Reproduce only the lines of the material below that start at the line containing "Task: Click the Finalizar evento button" and stop at the line containing "Open the Wi-Fi status menu icon". Keep both end lines.

━━ Source data ━━

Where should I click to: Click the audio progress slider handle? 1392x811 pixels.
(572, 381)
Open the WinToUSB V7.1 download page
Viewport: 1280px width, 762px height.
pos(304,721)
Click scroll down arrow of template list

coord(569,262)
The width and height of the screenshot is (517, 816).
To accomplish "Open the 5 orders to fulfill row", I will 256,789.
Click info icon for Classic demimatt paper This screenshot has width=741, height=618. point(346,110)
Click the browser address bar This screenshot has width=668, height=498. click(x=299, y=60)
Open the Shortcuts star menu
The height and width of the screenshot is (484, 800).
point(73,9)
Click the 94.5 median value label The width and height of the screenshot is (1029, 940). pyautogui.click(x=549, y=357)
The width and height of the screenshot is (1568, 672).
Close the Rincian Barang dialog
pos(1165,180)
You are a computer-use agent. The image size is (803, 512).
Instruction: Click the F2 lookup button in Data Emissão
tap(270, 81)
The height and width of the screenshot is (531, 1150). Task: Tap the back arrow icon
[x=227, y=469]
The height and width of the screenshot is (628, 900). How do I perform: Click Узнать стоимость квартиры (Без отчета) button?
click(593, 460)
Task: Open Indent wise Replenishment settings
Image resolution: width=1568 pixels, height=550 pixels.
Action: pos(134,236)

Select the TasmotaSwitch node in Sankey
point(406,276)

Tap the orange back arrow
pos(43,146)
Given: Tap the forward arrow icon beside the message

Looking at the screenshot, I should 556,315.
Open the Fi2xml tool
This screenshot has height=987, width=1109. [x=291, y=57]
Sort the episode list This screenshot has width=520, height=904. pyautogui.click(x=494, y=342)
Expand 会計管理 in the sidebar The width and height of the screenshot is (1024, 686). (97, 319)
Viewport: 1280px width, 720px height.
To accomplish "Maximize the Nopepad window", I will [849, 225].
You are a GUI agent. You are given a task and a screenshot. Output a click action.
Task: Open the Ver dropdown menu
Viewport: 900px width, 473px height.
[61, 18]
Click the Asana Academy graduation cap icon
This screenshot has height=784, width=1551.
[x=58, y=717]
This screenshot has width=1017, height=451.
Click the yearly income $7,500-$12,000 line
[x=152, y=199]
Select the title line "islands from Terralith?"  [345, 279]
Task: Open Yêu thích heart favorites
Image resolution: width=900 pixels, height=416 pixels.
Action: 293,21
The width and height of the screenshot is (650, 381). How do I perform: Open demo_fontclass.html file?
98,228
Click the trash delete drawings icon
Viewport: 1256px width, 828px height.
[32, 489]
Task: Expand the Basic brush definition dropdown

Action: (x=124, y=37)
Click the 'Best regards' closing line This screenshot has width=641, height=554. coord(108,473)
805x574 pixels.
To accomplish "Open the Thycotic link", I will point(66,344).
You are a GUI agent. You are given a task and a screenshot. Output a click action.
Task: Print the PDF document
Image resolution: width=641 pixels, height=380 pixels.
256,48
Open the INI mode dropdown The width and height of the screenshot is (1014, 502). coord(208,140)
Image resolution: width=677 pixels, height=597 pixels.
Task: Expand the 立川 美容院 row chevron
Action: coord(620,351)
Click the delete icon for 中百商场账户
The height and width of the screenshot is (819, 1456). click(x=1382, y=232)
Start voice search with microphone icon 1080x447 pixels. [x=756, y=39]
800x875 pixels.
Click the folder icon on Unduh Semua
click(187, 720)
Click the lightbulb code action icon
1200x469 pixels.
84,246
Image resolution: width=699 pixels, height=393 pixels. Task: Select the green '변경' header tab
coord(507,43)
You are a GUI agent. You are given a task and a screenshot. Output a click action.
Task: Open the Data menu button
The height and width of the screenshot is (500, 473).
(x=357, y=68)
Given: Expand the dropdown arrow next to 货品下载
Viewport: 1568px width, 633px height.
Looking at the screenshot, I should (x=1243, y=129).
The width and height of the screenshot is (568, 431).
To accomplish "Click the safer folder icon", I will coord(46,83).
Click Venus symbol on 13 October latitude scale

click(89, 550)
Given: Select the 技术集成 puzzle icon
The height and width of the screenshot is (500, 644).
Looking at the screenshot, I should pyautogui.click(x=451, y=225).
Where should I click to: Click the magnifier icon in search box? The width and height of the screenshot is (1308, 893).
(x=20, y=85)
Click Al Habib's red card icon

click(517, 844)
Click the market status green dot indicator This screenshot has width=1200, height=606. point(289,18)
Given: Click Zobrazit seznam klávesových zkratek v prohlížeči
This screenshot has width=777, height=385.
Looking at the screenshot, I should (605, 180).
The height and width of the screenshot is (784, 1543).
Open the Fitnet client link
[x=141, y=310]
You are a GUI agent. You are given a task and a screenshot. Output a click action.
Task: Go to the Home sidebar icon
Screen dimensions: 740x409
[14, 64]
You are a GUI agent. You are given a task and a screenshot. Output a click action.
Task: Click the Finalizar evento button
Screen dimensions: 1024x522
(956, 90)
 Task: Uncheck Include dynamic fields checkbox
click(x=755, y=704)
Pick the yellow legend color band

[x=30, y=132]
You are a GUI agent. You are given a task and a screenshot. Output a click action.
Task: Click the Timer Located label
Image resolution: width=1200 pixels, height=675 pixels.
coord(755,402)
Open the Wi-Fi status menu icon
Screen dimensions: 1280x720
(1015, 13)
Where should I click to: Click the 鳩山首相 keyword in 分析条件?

━━━

Solution to this exercise
Task: Click the Finalizar evento button
Screen dimensions: 1024x522
(956, 90)
 Task: Uncheck Include dynamic fields checkbox
click(x=755, y=704)
Pick the yellow legend color band

[x=30, y=132]
You are a GUI agent. You are given a task and a screenshot. Output a click action.
Task: Click the Timer Located label
Image resolution: width=1200 pixels, height=675 pixels.
coord(755,402)
Open the Wi-Fi status menu icon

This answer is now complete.